玄関に置かれた大きな草履。見慣れた祖父の物とは違うそれに、一目で長兄が帰ってきたことに気付いた僕は居間へと向かった。

「お帰り利守。元気そうだな。」

振り返って笑う正兄に、嬉しくなって傍に駆け寄る。僕はこの長兄が好きだった。年が離れているからか正兄はいつも僕に優しくて、小さな僕の面倒を良く見てくれて。だからいなくなってしまった時とても哀しかったのを覚えている。
それから数年が経って、この所里帰りする回数が増えてきた。僕としては単純に嬉しい。
正兄が帰ってくるって知ってたら、図書館には寄らなかったのになと思いながら居間を見渡す。変だな、良兄がいないや。
以前だったら、正兄が帰ってきた時に良兄がいないなんて当然だった。大抵寝ると言って部屋に籠もってしまっていたからだ。でもここ最近はそういう態度も軟化してきていた。…こういうのを軟化っていうのかは知らないけど。

「良兄は?」
「台所にいると思うよ。お爺さんが出掛けてて帰りが夜になるから、今の内にお菓子作るんだってさ。」

正兄の言葉にふ〜んと答えた。お爺ちゃんがいないからって言うより、正兄がいるからなんじゃないのかな。そんなことくらい正兄も気付いてるんだろうけど。
まあいっか。良兄がいないなら遠慮無く正兄に遊んでもらおう。

「ねぇ正兄。碁の相手してくれない?」
「囲碁かぁ、良いよ。でも宿題とかは大丈夫なのか?」
「うん、学校の図書館ですませちゃったんだ。」
「なら鞄を部屋に置いておいで。準備しとくから。」

正兄の言葉には〜いと返事をして、僕は急ぎ足で隣にある自分の部屋へと入って荷物を置いた。それからさっきは思わず居間へと直行してしまったから、手を洗おうと洗面所へと向かう。その手前にある台所を覗いてみると、楽しそうに、でも真剣な顔をした良兄がいた。
何を作るつもりなのかな。気になったけど声をかけるのはやめておいた。集中してるみたいだし邪魔しちゃ悪いよね。
手を洗って居間に戻ると、正兄が碁盤を出してくれていた。その向かいに座って「お願いします」と礼をすると、正兄も楽しげに「お願いします」と答えてくれる。碁盤には置き碁があった。当然僕が黒石をもらう。

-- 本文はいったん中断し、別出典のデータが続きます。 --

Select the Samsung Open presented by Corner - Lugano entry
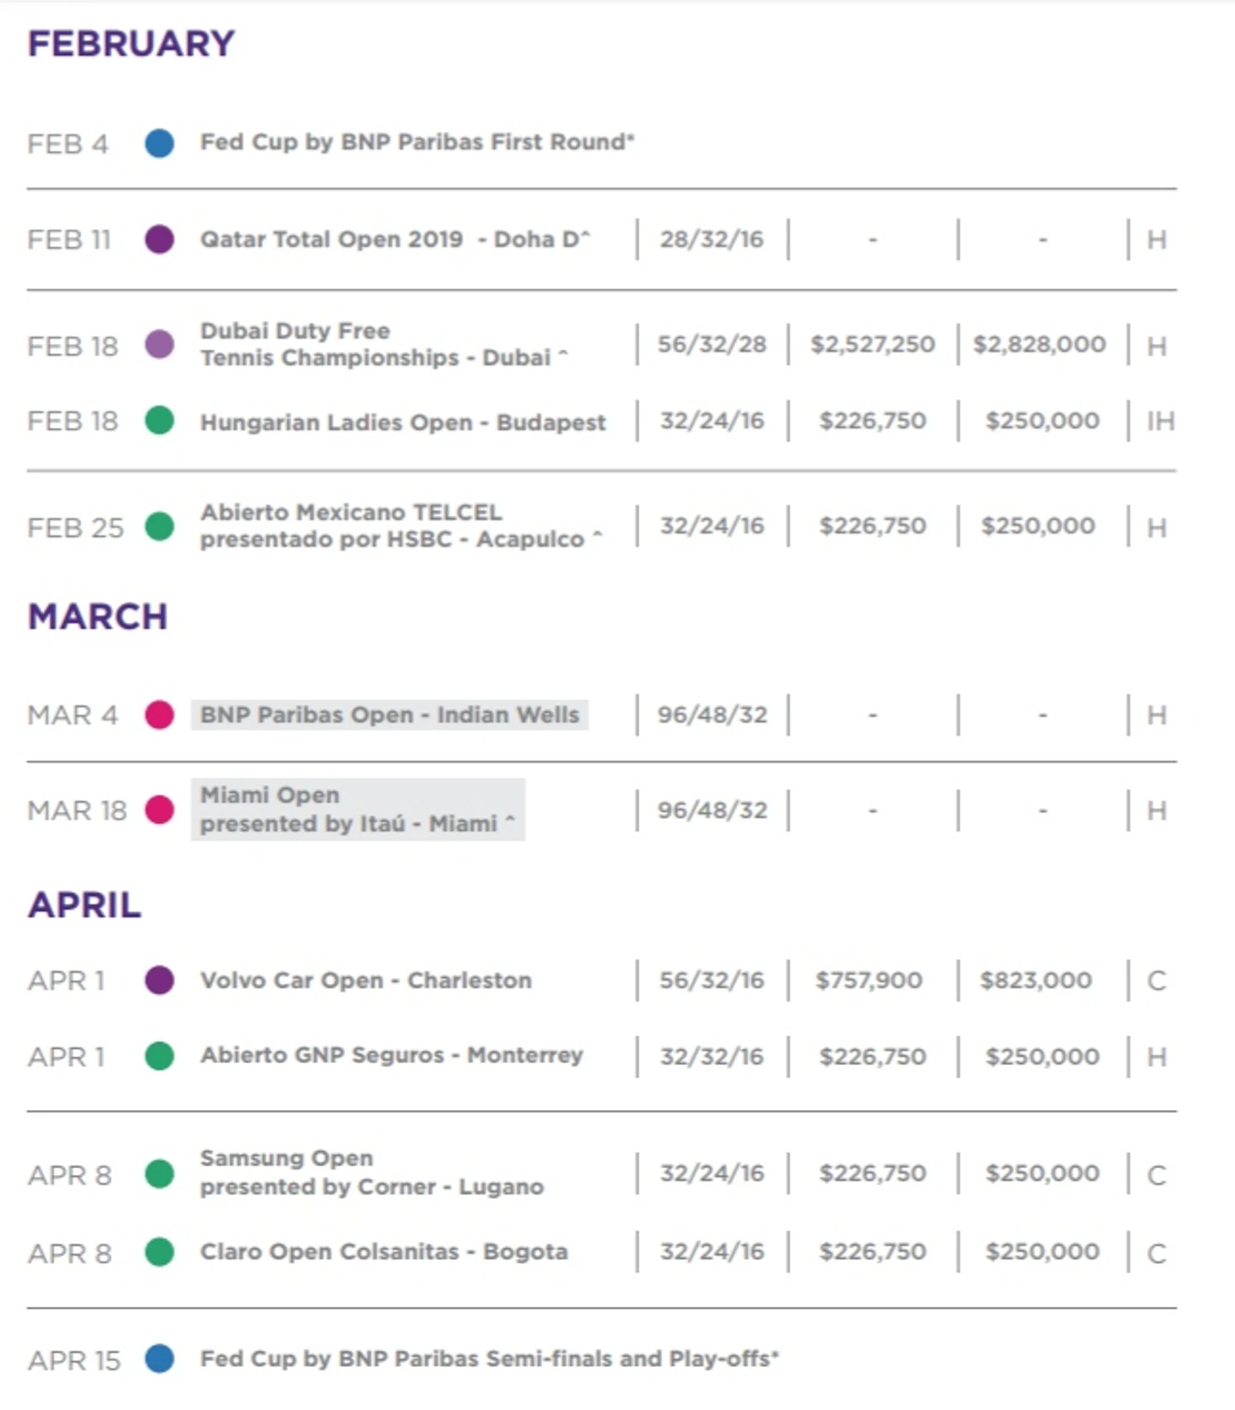pos(371,1172)
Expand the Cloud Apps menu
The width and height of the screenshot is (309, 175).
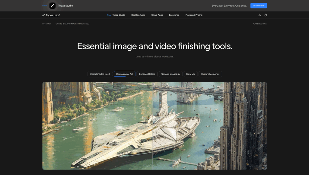tap(157, 15)
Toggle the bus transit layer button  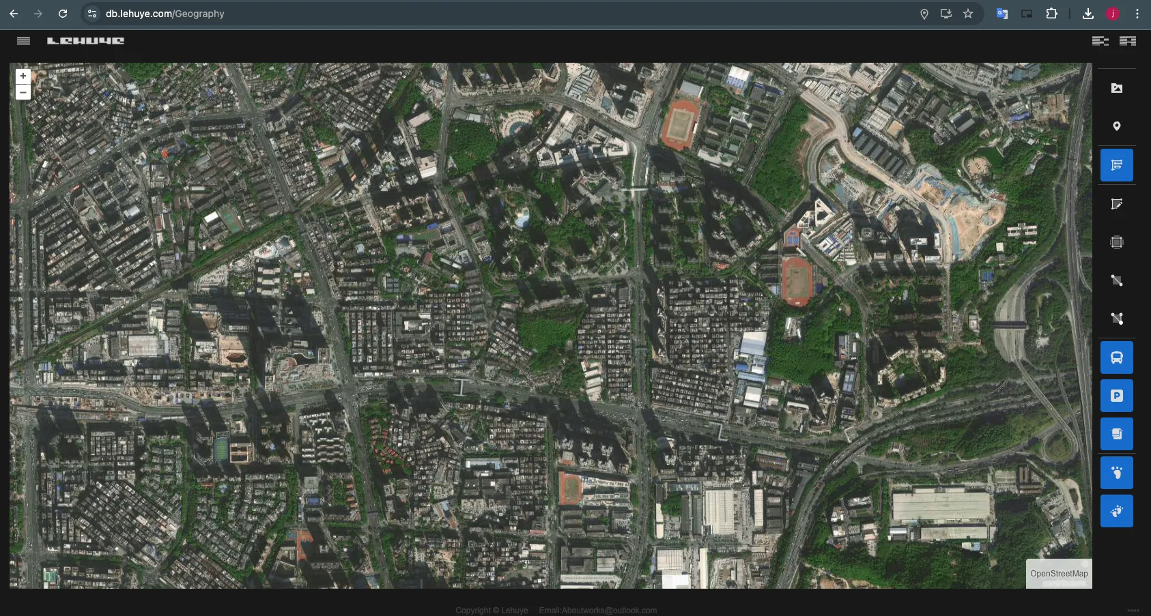pyautogui.click(x=1116, y=357)
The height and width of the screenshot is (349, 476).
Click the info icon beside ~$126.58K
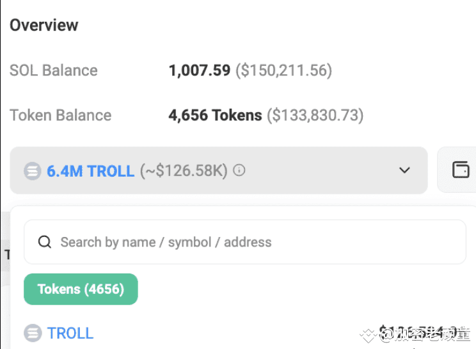pyautogui.click(x=239, y=170)
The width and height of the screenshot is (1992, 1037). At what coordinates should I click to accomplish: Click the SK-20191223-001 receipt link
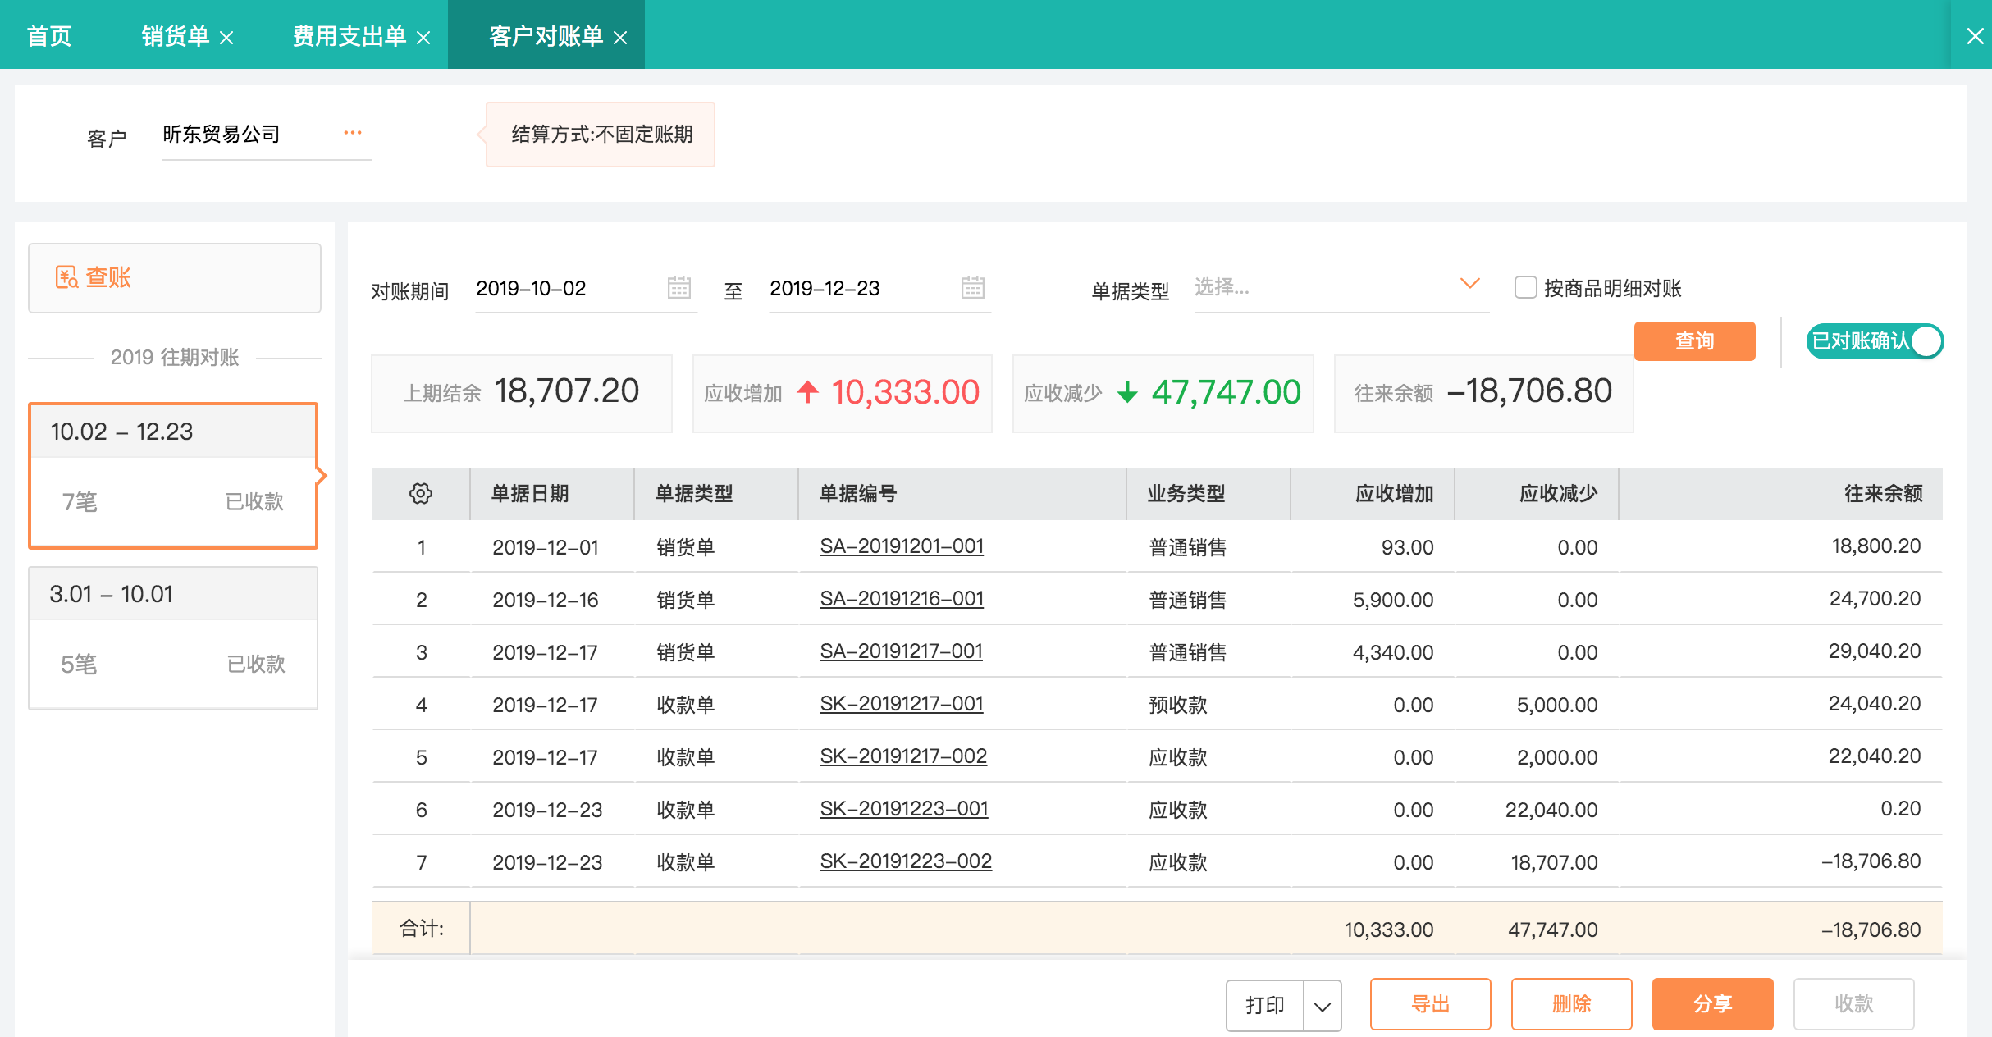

「利守は、将棋だけじゃなくて碁も打つようになったんだな。」

白石を指で玩びながら正兄が言った。それに頷きながら僕も黒石を握る。

「お爺ちゃんに教えてもらった。でも難しくて、まだよく分からないんだ。」
「まあ囲碁は確かに難しいよね。まずはとにかく定石をたくさん覚えたら良いよ。良い手筋を覚えるだけでも勉強になるから。」

ピシっと部屋に碁石を打つ音が響く。僕は碁のこの音が気に入っていた。将棋を指した時のパチっという音とも違う、石独特の硬質な音は、その場の空気を引き締めてくれる気がする。

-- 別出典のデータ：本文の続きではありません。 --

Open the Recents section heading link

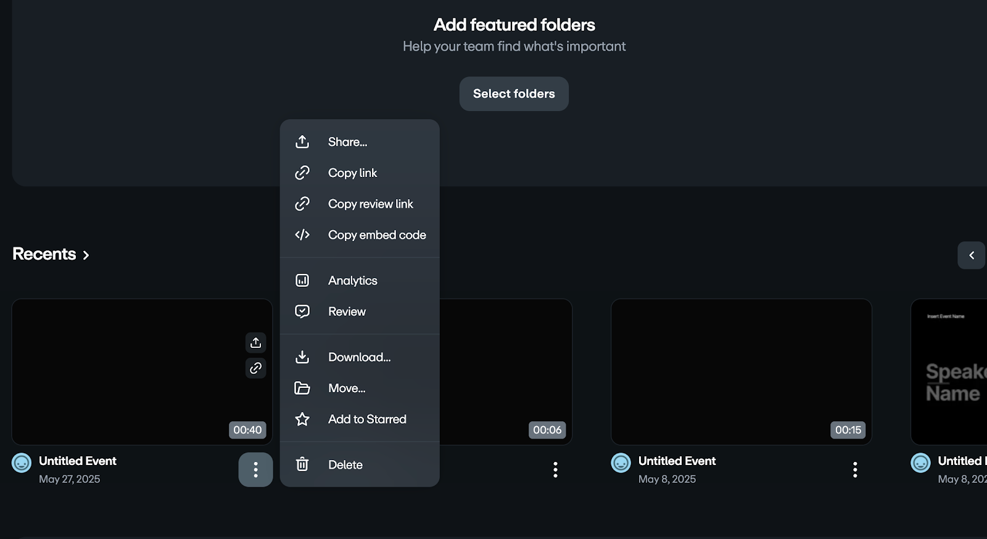(x=51, y=254)
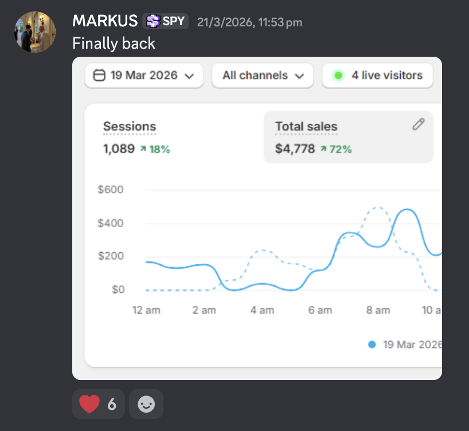This screenshot has height=431, width=469.
Task: Click the chevron beside All channels
Action: point(299,76)
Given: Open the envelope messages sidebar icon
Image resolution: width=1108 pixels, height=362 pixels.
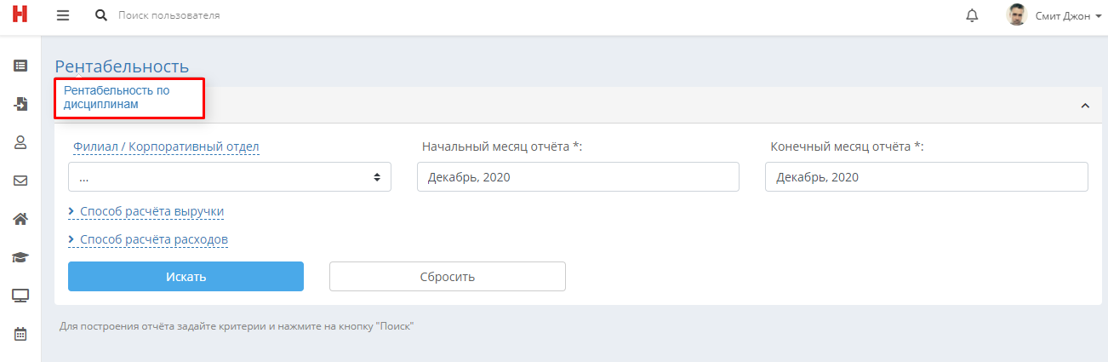Looking at the screenshot, I should [20, 181].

「そうだ利守。俺の部屋の押入に何冊か囲碁の本があるから、その内読んでみなよ。」

後で持っていけば?と言う正兄に、僕は顔を上げた。

「いいの?」
「良いよ。多少古い本だけど初心者向けのもあって解りやすいし、定石もかなり載ってるから全部利守にあげるよ。読み終わって邪魔になったら捨てるか、また押入に入れといてよ。参考になるようだったら取っておけばいいしさ。」
「読む読む!ありがとう正兄。学校の図書館には囲碁の本が3冊しかなかったんだ。お爺ちゃんの本は何だか難しそうだし。」
「お爺さんのは好みが入っちゃってるからなぁ。あれで覚えたら偏りそうだ。」

ははは、と笑う正兄に僕も楽しくなって笑った。

こうして見ていると、正兄は大人だなって思う。普段から着物を着ているからとかではなく、年不相応の落ち着きがあるというか面倒見も良い。多分その辺は僕や良兄みたいに年の離れた兄弟がいたから、っていうのも大きいんだろうけど、それより生まれ持った長男気質なんだと思う。以前烏森に敵が攻めて来た時、夜行のみんながこの家に集まったけど、その時の様子で正兄がみんなに慕われているっていうのはよく分かった。それにちょっとだけ、正兄を取られちゃったような疎外感みたいなものを感じたけど、でもそれは多分仕方のない事なんだろう。それよりも、正兄が沢山の人に慕われているって事の方が嬉しかった。

強くて頭が良くて、優しくて厳しい。背もすっごく高いし、女の人にもモテそうだなって思う。だけど…。そこまで考えて僕の手は止まった。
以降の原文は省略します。